_SOURCE DATA:_
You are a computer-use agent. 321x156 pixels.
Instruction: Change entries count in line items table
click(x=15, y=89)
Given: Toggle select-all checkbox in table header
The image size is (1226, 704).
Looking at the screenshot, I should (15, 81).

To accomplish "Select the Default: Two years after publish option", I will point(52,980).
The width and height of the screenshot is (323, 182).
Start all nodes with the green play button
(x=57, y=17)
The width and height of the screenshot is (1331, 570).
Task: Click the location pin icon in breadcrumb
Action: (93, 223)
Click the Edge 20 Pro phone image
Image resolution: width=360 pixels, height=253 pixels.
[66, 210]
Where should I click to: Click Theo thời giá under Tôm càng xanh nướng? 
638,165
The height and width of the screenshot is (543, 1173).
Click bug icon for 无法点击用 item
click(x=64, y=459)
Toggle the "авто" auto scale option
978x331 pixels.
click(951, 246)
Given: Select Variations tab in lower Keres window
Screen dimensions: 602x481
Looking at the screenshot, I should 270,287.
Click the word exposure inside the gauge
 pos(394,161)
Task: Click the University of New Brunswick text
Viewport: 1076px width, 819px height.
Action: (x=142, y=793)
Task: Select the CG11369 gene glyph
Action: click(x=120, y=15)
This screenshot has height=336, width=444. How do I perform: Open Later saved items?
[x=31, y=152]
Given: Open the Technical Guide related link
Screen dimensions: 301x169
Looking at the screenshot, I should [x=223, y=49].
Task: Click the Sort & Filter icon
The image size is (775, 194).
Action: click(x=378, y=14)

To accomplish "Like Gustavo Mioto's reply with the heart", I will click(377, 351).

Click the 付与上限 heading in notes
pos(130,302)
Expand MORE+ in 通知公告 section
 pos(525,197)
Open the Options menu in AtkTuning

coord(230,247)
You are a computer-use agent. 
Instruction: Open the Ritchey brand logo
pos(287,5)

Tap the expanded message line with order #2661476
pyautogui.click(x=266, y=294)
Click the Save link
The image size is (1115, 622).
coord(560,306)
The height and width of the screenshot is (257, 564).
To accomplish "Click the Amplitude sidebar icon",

_EXERCISE AIM:_
Everything from the line containing "Screen dimensions: 301x169" through the final line of the entries is to be written out exactly. No other lines belong in the answer.

_SOLUTION:_
Screen dimensions: 301x169
Looking at the screenshot, I should [x=223, y=49].
Task: Click the Sort & Filter icon
The image size is (775, 194).
Action: click(x=378, y=14)

To accomplish "Like Gustavo Mioto's reply with the heart", I will click(377, 351).

Click the 付与上限 heading in notes
pos(130,302)
Expand MORE+ in 通知公告 section
 pos(525,197)
Open the Options menu in AtkTuning

coord(230,247)
You are a computer-use agent. 
Instruction: Open the Ritchey brand logo
pos(287,5)

Tap the expanded message line with order #2661476
pyautogui.click(x=266, y=294)
Click the Save link
The image size is (1115, 622).
coord(560,306)
The height and width of the screenshot is (257, 564).
To accomplish "Click the Amplitude sidebar icon",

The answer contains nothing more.